▶ [Aim of the exercise] In the mailing-list message below, what range of TTLs is said to occur in practice in TLD zones?

▶ [Text shown]
####################

[DNSOP] Re: Andy Newton's Discuss on draft-ietf-dnsop-ds-automation-08: (with DISCUSS and COMMENT)

Andy Newton Wed, 20 May 2026 15:27:02 -0700


On 20-05-2026 12:45 PM, Peter Thomassen wrote:


The rendered diff is currently visible at 
https://author-tools.ietf.org/iddiff?url1=draft-ietf-dnsop-ds-automation-08&url2=https://desec-io.github.io/draft-ietf-dnsop-ds-automation/draft-ietf-dnsop-ds-automation.txt.


Thanks for that. Very helpful.


On 5/20/26 15:38, Andy Newton wrote:

#### 5-15 Minutes

240        2.  Parent-side entities (such as registries) SHOULD reduce a DS
241            record set's TTL to a value between 5–15 minutes when a new set
242            of records is published, and restore the normal TTL value at a
243            later occasion (but not before the previous DS RRset's TTL has
244            expired).

Why isn't this a MUST? It is a SHOULD for both behaviors (the 5-15 minute TTL)
and the restoration of the TTL. At the very least, it seems the restoration of
the "normal" TTL value is a MUST. However, why isn't the 5-15 minute value a
MUST? Otherwise an operator can set it to 5 years justified with "because I
just wanted it that way". If the SHOULD is to remain, isn't there a reasonable
upper boundary behavior such as not being greater than the normal TTL value?


Two thoughts:

- TTLs accepted by resolvers are bounded in practice. Most do not accept 
arbitrarily long TTLs, as that has other security issues such as retaining a 
hijacked delegation beyond its actual removal. I can collect numbers if needed, 
but my recollection is that TTLs over 1-2d are not honored in practice.

- The above resolver-side constraint aside, parents can set whatever TTLs they 
want, even without DS automation. DS automation does not change that. The point 
of this provision in the document is to mitigate the impact of a botched DS 
update, not to give general recommendations about what TTLs should be used in a 
TLD registry. (In practice, TTLs in TLD zones vary between 1h and 48h.)

- It's not a MUST because there is no problem if the registry uses a TTL of 20 
or 30 minutes permanently, for example. Also, when DS automation is performed 
by the registrar, the registrar may not have the ability to enforce TTL 
adjustment. -- Now one could say that the document should take the stance that 
DS automation is to be done by registries and not registrars. However, getting 
into that discussion was very very clearly rejected by many participants: the 
registries and registrars want to sort out these responsibilities between 
themselves. And indeed, it's a business decision, not primarily a technical one.


If there are no interoperability issues with the registry setting 30 minutes as 
the TTL value, which is outside the 5 to 15 minute suggestion, then this is not 
a normative requirement and the SHOULD is to be lower-cased and/or changed to 
use non-BCP14 language.

####################

▶ [Extracted entries]

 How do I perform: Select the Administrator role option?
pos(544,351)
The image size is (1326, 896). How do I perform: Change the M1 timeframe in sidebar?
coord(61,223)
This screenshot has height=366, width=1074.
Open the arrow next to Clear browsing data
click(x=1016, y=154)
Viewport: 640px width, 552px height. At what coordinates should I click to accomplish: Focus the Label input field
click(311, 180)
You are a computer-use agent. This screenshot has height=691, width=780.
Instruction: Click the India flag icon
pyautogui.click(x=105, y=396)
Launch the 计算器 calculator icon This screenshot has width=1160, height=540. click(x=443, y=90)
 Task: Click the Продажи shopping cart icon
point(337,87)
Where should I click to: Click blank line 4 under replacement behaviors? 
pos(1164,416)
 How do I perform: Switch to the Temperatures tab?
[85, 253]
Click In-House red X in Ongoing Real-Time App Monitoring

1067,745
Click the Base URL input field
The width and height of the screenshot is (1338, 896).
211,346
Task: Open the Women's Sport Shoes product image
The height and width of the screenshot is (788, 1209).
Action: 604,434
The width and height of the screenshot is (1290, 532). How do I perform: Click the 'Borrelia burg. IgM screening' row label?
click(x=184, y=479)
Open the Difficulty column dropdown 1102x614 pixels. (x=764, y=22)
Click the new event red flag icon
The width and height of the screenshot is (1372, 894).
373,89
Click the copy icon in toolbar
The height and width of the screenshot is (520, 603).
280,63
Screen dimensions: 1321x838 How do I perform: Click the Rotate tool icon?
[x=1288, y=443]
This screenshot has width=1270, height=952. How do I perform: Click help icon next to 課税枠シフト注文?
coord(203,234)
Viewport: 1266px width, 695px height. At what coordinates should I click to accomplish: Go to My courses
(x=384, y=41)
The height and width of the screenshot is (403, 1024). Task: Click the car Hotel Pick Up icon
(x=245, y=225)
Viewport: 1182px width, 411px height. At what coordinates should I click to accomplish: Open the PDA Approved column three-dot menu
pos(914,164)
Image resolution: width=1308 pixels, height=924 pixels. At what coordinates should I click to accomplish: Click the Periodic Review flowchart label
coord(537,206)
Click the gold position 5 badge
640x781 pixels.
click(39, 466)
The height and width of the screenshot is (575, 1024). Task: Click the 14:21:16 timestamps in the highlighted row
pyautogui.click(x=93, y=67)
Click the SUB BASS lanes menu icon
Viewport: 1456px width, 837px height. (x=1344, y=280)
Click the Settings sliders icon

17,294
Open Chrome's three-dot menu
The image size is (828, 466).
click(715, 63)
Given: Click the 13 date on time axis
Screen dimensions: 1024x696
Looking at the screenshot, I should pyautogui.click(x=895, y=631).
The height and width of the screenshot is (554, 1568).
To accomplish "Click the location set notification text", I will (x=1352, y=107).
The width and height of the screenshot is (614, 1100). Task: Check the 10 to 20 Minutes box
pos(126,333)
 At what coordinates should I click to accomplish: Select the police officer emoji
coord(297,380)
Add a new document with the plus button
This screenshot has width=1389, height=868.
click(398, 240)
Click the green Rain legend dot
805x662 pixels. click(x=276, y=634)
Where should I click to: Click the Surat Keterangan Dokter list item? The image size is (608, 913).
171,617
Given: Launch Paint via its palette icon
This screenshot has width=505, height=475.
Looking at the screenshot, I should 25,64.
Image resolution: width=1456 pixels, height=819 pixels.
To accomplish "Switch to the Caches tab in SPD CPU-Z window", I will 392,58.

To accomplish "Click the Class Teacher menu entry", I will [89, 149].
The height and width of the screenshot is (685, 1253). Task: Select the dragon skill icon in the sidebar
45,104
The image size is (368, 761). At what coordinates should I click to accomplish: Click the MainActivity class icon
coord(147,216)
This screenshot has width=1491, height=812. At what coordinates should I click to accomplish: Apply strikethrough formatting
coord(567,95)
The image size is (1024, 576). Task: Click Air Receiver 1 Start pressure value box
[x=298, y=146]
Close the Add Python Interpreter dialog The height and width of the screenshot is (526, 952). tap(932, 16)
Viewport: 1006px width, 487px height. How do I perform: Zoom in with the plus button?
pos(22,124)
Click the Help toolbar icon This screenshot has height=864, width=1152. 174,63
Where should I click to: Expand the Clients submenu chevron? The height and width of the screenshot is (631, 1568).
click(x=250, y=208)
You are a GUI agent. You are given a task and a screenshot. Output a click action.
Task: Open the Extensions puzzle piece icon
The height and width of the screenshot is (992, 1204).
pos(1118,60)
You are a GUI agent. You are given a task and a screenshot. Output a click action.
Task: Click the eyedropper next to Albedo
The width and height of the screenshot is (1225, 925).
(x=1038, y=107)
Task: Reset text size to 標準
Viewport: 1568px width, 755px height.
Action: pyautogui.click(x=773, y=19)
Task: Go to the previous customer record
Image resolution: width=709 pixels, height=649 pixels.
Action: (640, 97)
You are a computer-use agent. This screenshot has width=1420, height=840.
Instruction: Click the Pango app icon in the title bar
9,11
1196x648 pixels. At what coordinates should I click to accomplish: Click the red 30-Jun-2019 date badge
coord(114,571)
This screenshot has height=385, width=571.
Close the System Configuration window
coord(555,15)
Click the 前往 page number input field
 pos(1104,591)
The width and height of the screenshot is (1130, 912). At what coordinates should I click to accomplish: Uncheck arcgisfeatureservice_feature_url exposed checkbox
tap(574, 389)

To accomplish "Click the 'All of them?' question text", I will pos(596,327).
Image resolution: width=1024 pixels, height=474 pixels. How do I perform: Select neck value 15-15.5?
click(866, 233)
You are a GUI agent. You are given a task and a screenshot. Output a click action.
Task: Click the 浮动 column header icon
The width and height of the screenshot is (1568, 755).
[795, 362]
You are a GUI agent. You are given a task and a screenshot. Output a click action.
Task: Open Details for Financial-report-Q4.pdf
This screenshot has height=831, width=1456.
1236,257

####################

▶ [Reply] Between 1 hour and 48 hours.